Now consider this. I am the member of a generation that may be among the first large group of people who inherits the kind of real property that can be taxed. Our parents, who benefitted from Majority Rule in ways that were tangible and financial, became the first large group of private property owners. Their generation is slowly dying off, and we, their children, are inheriting their assets. We too are beneficiaries of the prosperity that followed Majority Rule, and so many of us are living in homes that belong to us. Some of us are fortunate enough to be living in homes that are above the tax threshold, but some of us are exempt. But as we inherit our parents' land, our status is changing too; we are becoming taxpayers. But too many of them, of us, are effectively "tax dodgers" because the system requires us to make the effort to find out what we owe, pay for the assessment on what we own, and begin to pay our property taxes. This in a climate where there is no clear avenue to finding out what we owe and when. This is a climate where there too little thought has been given to making it easy for those of us who are well-intentioned to meet our obligations. The government needs the money but the government is making very little legitimate effort to collect it.It's not as though this moment was unforeseeable. Indeed, this is a time when the government, if properly staffed and equipped by enough vision, should have been able to predict a spike in government revenue for the very reasons I outlined above. My generation, I realize now, should have been being prepared for this moment, the moment when we would begin to inherit non-owner-occupied property--or to begin to sell that property, converting it perhaps to ownership that falls into more lucrative tax brackets. But no; despite the bleating about amnesties and the rest of it, I have had to go to a non-governmental website to find out what exactly my personal obligations are. I remain unclear about them even now.

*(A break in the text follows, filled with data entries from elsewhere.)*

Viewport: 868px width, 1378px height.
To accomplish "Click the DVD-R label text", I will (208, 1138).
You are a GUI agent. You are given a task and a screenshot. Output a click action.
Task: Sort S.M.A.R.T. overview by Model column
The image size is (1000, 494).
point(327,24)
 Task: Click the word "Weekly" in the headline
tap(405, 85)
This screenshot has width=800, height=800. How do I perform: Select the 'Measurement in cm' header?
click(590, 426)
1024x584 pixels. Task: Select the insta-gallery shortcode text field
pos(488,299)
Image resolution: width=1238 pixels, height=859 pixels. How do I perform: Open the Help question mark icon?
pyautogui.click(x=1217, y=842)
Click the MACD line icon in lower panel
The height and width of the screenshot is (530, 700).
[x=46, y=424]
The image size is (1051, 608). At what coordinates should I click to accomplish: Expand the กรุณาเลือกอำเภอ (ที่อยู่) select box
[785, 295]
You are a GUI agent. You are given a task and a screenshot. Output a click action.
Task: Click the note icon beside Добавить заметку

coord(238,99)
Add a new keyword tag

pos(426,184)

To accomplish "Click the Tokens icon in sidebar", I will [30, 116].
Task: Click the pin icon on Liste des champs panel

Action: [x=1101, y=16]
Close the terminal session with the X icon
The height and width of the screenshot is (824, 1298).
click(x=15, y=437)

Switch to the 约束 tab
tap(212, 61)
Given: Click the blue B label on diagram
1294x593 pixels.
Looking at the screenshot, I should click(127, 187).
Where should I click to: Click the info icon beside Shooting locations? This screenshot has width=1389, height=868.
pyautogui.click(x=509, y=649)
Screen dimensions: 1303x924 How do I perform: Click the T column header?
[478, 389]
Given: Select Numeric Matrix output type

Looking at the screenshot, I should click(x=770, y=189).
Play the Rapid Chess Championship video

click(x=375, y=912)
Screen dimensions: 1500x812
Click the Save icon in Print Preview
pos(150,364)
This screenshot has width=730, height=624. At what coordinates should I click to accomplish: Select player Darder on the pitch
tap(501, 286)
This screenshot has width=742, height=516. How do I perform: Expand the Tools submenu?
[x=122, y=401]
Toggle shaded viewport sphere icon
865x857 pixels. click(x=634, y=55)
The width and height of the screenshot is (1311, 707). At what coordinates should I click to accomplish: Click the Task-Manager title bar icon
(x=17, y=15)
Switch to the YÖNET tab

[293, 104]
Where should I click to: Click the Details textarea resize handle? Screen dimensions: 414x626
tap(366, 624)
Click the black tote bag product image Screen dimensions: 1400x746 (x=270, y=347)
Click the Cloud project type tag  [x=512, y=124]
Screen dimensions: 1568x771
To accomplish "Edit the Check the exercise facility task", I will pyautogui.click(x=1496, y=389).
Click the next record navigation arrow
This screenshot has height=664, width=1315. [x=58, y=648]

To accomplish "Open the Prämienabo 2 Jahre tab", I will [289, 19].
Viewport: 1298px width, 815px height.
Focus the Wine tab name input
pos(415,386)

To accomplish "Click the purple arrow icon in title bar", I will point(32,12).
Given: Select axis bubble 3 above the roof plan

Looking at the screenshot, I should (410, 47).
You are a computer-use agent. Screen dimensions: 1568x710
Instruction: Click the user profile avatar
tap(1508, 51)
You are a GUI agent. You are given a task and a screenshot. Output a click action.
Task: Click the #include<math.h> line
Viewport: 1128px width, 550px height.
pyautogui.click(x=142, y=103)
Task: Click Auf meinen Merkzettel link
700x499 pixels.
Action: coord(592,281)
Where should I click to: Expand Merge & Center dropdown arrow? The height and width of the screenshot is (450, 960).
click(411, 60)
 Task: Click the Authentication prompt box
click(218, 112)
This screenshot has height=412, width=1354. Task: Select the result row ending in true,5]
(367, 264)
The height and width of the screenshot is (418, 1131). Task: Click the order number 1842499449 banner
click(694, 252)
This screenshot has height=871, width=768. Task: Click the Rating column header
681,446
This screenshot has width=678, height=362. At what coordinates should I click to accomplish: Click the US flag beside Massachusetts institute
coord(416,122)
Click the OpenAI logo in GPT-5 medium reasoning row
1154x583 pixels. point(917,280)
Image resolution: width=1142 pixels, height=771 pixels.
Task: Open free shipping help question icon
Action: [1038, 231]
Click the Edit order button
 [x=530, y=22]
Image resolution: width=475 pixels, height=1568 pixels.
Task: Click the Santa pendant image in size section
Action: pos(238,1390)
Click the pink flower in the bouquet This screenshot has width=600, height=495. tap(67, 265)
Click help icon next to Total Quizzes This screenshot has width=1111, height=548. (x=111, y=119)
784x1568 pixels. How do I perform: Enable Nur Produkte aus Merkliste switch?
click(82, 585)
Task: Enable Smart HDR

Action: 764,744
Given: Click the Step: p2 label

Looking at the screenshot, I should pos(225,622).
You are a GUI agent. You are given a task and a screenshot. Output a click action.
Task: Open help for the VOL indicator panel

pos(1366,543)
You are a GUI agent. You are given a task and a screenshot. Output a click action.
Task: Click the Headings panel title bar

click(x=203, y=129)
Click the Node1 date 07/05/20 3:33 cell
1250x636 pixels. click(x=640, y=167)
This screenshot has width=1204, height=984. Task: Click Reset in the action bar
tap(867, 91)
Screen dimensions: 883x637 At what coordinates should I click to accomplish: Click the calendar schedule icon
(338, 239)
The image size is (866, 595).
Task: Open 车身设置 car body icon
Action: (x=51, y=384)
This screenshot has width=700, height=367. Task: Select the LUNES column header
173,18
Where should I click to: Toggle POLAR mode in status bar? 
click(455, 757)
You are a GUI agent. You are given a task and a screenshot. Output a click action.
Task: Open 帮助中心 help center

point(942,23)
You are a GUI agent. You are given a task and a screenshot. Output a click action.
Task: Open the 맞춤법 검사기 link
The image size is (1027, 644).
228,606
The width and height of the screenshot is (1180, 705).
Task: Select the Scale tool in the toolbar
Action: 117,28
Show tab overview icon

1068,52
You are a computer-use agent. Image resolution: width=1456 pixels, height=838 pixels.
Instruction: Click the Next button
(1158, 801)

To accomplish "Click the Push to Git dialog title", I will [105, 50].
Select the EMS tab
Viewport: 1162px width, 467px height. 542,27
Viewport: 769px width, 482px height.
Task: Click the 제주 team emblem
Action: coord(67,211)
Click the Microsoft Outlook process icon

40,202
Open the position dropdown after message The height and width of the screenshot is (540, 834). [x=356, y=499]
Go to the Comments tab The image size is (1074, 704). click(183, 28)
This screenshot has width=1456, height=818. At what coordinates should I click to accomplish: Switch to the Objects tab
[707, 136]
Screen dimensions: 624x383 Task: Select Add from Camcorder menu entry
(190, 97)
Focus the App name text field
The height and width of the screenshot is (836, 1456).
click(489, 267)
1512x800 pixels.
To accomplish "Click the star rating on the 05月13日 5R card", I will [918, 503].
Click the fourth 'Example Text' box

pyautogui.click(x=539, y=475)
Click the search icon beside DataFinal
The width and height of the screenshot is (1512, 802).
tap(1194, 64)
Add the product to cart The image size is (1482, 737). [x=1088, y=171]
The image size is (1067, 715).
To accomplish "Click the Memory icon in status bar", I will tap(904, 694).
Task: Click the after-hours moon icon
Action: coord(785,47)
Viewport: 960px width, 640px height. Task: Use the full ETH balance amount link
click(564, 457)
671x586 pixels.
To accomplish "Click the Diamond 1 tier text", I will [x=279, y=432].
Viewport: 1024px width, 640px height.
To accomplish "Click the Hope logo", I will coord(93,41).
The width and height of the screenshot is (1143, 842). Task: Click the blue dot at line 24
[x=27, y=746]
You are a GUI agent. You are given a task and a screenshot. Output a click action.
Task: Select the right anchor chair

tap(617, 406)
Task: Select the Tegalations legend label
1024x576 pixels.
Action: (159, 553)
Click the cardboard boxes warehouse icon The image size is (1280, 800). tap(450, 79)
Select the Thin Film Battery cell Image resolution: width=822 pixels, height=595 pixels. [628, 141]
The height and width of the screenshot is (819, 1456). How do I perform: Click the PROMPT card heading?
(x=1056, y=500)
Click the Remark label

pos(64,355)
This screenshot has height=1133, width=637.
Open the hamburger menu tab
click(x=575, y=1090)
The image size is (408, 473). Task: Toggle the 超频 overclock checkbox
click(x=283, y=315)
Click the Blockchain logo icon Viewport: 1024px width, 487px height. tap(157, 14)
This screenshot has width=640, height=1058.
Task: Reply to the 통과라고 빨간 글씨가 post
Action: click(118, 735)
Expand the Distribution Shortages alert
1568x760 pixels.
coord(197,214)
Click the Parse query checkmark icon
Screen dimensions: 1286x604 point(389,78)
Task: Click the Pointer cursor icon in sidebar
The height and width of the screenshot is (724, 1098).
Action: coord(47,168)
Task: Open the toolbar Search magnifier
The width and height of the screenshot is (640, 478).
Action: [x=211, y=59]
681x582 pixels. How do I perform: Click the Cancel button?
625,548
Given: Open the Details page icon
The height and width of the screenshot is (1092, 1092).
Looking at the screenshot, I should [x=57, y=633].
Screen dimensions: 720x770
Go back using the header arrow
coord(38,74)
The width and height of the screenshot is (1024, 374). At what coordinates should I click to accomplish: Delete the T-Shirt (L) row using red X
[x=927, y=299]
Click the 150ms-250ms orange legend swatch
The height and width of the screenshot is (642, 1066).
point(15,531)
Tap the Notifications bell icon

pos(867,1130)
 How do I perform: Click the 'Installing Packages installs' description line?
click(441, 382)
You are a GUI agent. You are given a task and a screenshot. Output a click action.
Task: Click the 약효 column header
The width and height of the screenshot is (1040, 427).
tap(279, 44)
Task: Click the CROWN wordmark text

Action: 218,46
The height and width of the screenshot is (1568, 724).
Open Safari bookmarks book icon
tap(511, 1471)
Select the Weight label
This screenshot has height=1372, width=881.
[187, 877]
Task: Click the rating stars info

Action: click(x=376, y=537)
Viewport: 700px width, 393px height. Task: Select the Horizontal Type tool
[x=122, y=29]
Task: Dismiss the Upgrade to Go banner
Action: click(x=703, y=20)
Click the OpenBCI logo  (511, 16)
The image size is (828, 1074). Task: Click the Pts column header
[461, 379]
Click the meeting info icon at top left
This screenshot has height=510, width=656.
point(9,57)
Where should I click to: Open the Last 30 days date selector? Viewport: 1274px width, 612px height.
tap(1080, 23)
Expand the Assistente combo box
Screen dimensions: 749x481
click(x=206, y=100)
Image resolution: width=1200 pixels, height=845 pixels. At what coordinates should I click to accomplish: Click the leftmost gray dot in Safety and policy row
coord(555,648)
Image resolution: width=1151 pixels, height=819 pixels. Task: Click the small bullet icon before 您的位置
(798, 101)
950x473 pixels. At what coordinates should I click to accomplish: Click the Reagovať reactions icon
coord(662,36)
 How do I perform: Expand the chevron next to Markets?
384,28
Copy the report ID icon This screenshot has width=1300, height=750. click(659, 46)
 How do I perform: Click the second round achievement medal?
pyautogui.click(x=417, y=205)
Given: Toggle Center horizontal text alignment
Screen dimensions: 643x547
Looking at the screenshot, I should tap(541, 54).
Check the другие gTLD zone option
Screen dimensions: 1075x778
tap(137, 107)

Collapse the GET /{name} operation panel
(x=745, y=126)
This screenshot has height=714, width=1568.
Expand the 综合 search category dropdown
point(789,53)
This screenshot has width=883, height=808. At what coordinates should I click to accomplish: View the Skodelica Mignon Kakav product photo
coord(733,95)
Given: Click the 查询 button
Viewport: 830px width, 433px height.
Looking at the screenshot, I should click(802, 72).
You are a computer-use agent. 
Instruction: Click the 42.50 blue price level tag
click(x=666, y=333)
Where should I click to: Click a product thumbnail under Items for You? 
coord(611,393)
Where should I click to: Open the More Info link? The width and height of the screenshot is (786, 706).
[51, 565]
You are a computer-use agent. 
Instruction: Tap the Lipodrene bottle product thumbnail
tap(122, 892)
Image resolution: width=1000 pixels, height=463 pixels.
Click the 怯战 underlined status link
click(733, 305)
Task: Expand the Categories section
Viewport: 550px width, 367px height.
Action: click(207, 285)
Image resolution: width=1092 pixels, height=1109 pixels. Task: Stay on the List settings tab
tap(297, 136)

So it's no surprise to me that there are many people in positions of authority who are delinquent on paying their real property tax. I'm not talking about those who are deliberately avoiding their obligation; I'm not talking about the faceless, corrupt them who take, take, take and never give to our society. I'm talking about well-intentioned Bahamians, people who work hard to pay their bills, people who make their national insurance contributions for themselves and the people who work for them, people who pay down on their mortgages and their credit card debts and their electricity bills, people who pay their customs duties when they bring in merchandise that exceeds the allowable exemption. I'm talking about the working Bahamian middle class, the people who keep the economy going because they do pay their way in our society. These people, like me, may well intend to pay their real property tax, but may equally be daunted by the amount of effort that is required to begin to do so.There is something fundamentally wrong with a system that requires honest people to have to engage in detective work to find out what taxes to pay and how to pay them. And so I trust that this "accelerated push" announced this week will be far more than lip service. Because lip service is not what is needed now. What is needed, direly so, is the reform of a system that is unwilling to prosecute the dishonest and makes crooks even of the well-intentioned.